A recent line of empirical studies has demonstrated that SGD might exhibit a heavy-tailed behavior in practical settings, and the heaviness of the tails might correlate with the overall performance. In this paper, we investigate the emergence of such heavy tails. Previous works on this problem only considered, up to our knowledge, online (also called single-pass) SGD, in which the emergence of heavy tails in theoretical findings is contingent upon access to an infinite amount of data. Hence, the underlying mechanism generating the reported heavy-tailed behavior in practical settings, where the amount of training data is finite, is still not well-understood. Our contribution aims to fill this gap. In particular, we show that the stationary distribution of offline (also called multi-pass) SGD exhibits 'approximate' power-law tails and the approximation error is controlled by how fast the empirical distribution of the training data converges to the true underlying data distribution in the Wasserstein metric. Our main takeaway is that, as the number of data points increases, offline SGD will behave increasingly 'power-law-like'. To achieve this result, we first prove nonasymptotic Wasserstein convergence bounds for offline SGD to online SGD as the number of data points increases, which can be interesting on their own. Finally, we illustrate our theory on various experiments conducted on synthetic data and neural networks.

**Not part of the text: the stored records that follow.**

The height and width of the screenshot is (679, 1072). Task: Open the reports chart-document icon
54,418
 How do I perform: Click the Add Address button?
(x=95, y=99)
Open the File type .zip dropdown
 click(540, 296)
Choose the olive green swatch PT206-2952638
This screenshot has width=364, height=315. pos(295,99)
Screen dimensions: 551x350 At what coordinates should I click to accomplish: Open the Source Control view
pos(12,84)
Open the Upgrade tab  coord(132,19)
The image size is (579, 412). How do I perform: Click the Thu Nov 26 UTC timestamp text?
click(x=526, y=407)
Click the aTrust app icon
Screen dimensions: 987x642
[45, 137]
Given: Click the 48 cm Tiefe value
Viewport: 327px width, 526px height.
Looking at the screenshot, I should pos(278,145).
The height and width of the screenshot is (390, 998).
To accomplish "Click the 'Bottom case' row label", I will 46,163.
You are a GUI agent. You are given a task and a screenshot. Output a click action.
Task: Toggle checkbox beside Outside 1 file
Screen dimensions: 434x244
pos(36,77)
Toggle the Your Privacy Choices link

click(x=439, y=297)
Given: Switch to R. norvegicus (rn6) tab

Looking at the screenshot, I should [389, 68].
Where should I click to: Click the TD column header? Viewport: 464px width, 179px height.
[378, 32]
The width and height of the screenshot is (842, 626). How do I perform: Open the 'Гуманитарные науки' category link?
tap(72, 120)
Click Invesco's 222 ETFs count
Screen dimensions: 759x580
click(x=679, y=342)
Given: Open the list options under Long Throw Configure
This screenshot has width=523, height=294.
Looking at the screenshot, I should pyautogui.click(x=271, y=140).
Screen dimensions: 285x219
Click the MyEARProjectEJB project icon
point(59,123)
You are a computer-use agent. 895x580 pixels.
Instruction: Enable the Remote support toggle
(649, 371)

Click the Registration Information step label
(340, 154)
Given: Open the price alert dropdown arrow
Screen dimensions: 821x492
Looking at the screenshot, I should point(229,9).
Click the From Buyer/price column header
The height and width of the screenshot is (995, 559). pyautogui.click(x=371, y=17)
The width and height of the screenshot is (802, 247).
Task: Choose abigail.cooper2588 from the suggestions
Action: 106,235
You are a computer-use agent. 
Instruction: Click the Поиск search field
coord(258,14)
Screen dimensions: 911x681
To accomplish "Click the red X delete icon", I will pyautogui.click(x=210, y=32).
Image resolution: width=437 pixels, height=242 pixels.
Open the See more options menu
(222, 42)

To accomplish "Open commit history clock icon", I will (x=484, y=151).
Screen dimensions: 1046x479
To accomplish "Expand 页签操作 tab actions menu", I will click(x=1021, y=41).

翻译：一系列最新的实证研究表明，随机梯度下降（SGD）在实际场景中可能表现出重尾行为，且尾部的厚重程度可能与整体性能相关。本文旨在探究此类重尾现象的产生机制。据我们所知，此前关于该问题的研究仅关注在线（亦称单轮）随机梯度下降，其理论发现中重尾的出现依赖于无限数据量的访问条件。因此，在训练数据量有限的现实场景中，实际观察到的重尾行为之生成机制仍未被充分理解。我们的研究旨在填补这一空白。具体而言，我们证明离线（亦称多轮）随机梯度下降的平稳分布呈现“近似”幂律尾部，其近似误差由训练数据经验分布与真实数据分布在Wasserstein度量下的收敛速度控制。主要结论是：随着数据点数量的增加，离线随机梯度下降会逐渐趋近于“类幂律”行为。为获得这一结果，我们首先证明了随着数据点增多，离线SGD向在线SGD收敛的非渐近Wasserstein界——这一结论本身亦具学术价值。最后，我们在合成数据及神经网络的多项实验中验证了上述理论。